**PAGE EXTRACT**:

# New and Confused & Sad



## TGTLTBTS (Sep 16, 2011)

Hi everyone, this is the first time I have posted anything here. I have been reading trying to find similar situations to my own but thought it may be time to get some insight to what you may be able to offer me on my situation. I have been married for almost 16 years to a great man but from the very beginning of our engagement we have not had a "normal" sex life ATALL. Anyway long story short we have let things get shoved under the rug for way too long. We were married quite awhile before we had children and once we did we had multiples which kept us pretty busy and our minds off our issues, enabling us to push on in our dysfunction So now here we sit and our kids are almost 8 and it has been longer than that since we have been intimate with one another!!! No sex whatsoever, no intamacy of any kind. I am miserable but my husband is willing to stay in this as is. We are in counceling now and plan to try a trial seperation after the holidays so kids will have that special time perhaps one last time. We are good friends but I am not in love with him anymore and I know.......blah blah blah but how can you be in love without intimacy or feeling wanted in that way??? I don't want to be divorced, destroy my husband and my family but don't I deserve to be happy?? Won't it hurt my kids in the long run seeing their parents in a dysfunctional relationship? I hope the seperation helps but I don't see those feelings coming back it has been too long and there is far too much resentment built up. There are alot more details but I will save them for a later date, just wanted to get started with my story and see what you make of this mess. I feel very selfish and fully responsible for this situation!! Any responses will be greatly appreciated. Thanks!


----------



## alphaomega (Nov 7, 2010)

How do you feel responsible?
_Posted via Mobile Device_


----------



## TGTLTBTS (Sep 16, 2011)

I am responsible for at least half of the letting it get to this point but mostly I feel responsible because I am the one that doesn't want to continue the illusion of a marriage any longer. He is completely content to carry on just the way things are, sure he would like to have me feel in love with him again but yet understands to some extent that is has gone on for so long that it may be impossible. I feel like Godzilla crushing Tokyo aka my husband, kids & family The guilt is overbearing and I am miserable over it. There are other factors that I feel responsible for also but that is the main one & the biggie. I feel like our "seperation" is going to be a lie because I truly feel like I just want out. Thank you for responding!


----------



## RoseRed (Aug 27, 2011)

TGTLTBTS said:


> I am responsible for at least half of the letting it get to this point but mostly I feel responsible because I am the one that doesn't want to continue the illusion of a marriage any longer. He is completely content to carry on just the way things are, sure he would like to have me feel in love with him again but yet understands to some extent that is has gone on for so long that it may be impossible. I feel like Godzilla crushing Tokyo aka my husband, kids & family The guilt is overbearing and I am miserable over it. There are other factors that I feel responsible for also but that is the main one & the biggie. I feel like our "seperation" is going to be a lie because I truly feel like I just want out. Thank you for responding!


I was exactly in the same boat with my H on this issue and others. I accepted my responsibility that I was part of this problem... I let things go on for FAR too long! (20+ yrs). I asked H to leave in January and to start MC immediately.. we have been separated since... and it was the most painful drastic measure I have ever had to take!

**DATA TO EXAMINE**:

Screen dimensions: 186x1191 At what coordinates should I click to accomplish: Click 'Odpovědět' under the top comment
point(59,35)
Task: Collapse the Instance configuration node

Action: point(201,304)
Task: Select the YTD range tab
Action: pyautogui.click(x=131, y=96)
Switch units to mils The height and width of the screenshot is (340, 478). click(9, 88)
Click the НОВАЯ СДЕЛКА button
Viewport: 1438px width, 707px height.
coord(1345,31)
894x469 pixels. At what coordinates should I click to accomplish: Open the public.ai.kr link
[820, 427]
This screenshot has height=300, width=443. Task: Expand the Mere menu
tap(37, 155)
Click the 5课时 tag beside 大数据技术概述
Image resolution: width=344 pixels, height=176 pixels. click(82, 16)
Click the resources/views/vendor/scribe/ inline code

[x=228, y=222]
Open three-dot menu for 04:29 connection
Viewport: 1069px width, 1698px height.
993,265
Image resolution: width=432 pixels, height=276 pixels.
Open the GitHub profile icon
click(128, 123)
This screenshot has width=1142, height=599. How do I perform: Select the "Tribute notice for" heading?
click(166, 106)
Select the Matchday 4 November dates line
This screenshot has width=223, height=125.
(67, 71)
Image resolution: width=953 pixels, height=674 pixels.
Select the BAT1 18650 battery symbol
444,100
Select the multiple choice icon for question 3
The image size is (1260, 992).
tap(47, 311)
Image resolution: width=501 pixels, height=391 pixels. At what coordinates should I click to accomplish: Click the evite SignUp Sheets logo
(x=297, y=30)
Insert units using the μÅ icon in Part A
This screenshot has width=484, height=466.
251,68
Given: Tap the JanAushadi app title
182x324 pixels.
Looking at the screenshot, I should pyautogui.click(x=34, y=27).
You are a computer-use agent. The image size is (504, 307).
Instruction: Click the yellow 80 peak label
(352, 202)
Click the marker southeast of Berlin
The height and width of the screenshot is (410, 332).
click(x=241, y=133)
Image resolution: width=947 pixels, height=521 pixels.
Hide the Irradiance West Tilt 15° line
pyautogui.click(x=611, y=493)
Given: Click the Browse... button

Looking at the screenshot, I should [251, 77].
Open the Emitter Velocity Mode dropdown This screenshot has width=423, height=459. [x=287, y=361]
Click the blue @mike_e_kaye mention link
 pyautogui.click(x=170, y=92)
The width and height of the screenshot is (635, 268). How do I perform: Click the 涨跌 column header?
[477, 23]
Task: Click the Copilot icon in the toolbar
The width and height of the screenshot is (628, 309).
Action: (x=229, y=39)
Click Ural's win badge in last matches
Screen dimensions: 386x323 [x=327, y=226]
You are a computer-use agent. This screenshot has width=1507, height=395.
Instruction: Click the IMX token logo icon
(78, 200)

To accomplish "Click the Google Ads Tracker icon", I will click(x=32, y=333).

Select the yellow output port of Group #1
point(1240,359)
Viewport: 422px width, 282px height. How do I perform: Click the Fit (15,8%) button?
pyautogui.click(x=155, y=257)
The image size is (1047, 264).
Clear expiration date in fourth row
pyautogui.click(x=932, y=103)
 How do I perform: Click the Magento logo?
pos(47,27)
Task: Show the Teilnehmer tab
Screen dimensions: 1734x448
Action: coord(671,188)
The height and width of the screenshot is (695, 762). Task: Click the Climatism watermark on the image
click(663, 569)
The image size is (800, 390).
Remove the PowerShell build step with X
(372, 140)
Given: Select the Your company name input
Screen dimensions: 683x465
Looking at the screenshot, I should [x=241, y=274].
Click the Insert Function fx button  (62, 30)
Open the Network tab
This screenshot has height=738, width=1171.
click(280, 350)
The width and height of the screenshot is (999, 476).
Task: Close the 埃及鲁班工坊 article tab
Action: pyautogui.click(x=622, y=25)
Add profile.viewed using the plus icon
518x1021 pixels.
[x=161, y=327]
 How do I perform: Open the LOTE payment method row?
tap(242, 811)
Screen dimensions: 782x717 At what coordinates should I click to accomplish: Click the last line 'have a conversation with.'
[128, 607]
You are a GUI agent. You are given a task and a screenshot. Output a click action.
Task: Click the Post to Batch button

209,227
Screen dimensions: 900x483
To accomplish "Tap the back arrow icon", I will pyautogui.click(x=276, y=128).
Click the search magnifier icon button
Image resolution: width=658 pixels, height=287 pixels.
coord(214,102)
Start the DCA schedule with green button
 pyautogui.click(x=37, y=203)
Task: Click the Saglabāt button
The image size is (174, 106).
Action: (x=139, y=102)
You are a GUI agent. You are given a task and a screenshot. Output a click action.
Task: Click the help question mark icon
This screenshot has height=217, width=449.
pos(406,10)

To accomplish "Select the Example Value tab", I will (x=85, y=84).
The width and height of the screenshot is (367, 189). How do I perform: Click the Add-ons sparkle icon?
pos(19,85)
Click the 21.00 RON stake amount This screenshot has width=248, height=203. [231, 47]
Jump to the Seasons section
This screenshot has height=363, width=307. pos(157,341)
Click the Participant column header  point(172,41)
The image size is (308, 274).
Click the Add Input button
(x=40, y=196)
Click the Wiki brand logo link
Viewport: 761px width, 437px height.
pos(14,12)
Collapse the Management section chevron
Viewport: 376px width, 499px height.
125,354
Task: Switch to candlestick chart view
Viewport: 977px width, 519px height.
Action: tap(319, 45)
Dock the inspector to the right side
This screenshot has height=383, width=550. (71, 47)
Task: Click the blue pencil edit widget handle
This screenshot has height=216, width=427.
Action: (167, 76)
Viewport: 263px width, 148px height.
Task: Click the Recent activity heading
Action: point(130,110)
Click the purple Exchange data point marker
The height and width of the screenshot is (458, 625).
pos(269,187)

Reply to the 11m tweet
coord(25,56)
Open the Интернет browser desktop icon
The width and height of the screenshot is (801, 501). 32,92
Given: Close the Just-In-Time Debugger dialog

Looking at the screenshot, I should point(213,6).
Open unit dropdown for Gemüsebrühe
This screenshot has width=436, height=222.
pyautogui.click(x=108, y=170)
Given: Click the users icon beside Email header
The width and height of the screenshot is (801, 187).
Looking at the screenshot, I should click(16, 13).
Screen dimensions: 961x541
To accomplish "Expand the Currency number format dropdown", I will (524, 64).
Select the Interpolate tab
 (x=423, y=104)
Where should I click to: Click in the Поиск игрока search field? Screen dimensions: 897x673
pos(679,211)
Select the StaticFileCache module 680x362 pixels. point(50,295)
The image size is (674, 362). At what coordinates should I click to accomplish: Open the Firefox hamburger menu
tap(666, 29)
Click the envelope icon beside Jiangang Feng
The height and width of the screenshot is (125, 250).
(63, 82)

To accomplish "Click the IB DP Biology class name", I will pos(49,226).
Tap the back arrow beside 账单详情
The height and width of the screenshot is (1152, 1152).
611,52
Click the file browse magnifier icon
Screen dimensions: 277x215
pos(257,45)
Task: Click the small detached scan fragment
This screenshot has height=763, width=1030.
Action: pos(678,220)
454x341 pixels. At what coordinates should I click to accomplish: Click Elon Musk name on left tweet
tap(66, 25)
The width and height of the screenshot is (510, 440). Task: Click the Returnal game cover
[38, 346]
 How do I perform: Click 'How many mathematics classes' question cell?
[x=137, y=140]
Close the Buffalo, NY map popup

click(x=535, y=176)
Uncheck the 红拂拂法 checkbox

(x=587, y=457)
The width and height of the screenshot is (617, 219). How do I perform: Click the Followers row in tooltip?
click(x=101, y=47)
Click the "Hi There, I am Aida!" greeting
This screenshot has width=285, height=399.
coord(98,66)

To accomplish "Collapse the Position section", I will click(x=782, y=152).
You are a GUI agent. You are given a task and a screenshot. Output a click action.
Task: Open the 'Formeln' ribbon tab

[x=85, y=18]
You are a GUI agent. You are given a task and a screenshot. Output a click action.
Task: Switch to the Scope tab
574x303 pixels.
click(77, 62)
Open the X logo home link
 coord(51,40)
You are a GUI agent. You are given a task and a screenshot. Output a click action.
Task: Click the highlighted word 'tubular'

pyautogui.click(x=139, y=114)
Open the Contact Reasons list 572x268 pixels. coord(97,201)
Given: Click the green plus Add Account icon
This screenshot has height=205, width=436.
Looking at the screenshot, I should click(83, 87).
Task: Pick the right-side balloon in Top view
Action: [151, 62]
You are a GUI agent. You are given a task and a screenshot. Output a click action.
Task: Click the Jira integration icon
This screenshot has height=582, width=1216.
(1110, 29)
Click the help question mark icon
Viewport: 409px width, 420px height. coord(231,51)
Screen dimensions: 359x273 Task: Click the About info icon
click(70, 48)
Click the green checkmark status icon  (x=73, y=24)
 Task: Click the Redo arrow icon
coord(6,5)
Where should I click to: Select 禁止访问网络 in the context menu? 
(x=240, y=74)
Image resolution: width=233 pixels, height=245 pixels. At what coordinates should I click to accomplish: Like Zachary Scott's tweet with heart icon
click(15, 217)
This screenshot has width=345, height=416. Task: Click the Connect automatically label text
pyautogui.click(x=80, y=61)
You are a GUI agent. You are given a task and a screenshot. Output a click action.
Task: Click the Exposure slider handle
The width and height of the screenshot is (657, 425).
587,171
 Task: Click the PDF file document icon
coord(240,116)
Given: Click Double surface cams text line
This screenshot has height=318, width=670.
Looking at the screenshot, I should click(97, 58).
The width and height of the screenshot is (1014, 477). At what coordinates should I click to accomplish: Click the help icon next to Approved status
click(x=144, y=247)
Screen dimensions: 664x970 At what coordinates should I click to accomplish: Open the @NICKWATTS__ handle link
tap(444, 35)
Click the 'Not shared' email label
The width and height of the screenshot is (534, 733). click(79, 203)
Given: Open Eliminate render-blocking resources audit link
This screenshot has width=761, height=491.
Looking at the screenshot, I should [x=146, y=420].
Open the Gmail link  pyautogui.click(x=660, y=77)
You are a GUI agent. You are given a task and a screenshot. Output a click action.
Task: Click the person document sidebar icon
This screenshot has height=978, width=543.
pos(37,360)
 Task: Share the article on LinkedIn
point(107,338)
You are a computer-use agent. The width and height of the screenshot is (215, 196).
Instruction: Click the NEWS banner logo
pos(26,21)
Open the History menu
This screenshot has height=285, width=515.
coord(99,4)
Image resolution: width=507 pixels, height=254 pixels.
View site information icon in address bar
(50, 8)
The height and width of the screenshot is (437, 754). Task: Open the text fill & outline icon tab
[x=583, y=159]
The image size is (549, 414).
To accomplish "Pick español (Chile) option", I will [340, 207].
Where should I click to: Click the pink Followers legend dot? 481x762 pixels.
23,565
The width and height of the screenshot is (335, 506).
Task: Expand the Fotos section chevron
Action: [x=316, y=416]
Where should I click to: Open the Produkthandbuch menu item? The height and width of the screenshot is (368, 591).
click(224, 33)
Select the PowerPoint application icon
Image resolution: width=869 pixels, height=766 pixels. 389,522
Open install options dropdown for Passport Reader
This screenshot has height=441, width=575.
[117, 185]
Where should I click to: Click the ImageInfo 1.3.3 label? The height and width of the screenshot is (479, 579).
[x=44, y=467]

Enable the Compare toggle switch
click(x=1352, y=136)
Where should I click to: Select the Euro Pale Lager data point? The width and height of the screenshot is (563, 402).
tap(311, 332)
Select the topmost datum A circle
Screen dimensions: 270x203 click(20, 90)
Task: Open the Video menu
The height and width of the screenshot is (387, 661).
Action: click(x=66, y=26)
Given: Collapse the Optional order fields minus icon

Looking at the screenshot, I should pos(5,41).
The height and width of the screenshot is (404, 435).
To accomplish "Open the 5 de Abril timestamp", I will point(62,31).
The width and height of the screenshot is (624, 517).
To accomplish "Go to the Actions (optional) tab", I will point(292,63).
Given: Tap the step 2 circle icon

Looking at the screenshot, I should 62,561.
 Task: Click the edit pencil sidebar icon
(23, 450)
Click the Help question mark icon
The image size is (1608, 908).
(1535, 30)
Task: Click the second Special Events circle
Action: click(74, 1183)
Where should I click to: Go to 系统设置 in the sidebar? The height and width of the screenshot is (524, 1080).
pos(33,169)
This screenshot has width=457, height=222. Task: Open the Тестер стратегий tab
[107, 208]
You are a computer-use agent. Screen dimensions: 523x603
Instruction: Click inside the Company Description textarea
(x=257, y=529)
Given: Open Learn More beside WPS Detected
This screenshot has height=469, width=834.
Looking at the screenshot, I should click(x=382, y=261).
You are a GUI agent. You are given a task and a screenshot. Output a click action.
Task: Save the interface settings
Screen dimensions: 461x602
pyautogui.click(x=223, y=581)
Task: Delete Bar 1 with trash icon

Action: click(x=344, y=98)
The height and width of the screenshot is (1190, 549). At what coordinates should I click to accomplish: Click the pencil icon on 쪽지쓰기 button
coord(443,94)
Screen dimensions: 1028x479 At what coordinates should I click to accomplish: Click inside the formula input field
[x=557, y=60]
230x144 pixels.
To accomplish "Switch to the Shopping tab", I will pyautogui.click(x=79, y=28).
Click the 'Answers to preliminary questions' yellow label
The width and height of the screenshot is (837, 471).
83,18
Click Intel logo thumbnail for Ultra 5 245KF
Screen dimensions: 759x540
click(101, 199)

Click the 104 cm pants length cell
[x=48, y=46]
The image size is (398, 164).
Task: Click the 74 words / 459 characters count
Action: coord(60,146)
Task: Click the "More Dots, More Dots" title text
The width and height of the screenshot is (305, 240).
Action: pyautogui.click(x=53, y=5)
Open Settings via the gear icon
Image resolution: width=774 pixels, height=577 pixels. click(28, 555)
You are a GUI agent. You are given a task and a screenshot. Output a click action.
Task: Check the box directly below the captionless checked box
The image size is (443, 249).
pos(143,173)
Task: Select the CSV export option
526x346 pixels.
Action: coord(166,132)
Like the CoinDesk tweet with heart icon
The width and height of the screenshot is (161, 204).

**WORK TASK 1**: In the forum thread, how long has the first poster been married?
**WORK TASK 2**: Turn the forum thread paragraph that begins "I am responsible for at least half" into a short list that keeps its main facts.
The records have nothing to do with the text.

**RESPONSE AREA 1**: Almost 16 years.

**RESPONSE AREA 2**:
- The poster takes at least half the blame for letting things reach this point.
- The main reason for feeling responsible is being the one who no longer wants to keep up the illusion of a marriage.
- The husband is content to go on as things are. He would like the poster to love him again but understands, to some extent, that after so long this may be impossible.
- The poster feels like Godzilla crushing Tokyo (the husband, kids and family) and is miserable with guilt.
- Other things add to the sense of responsibility, but this is the biggest one.
- The poster feels the separation will be a lie, because what the poster truly wants is out.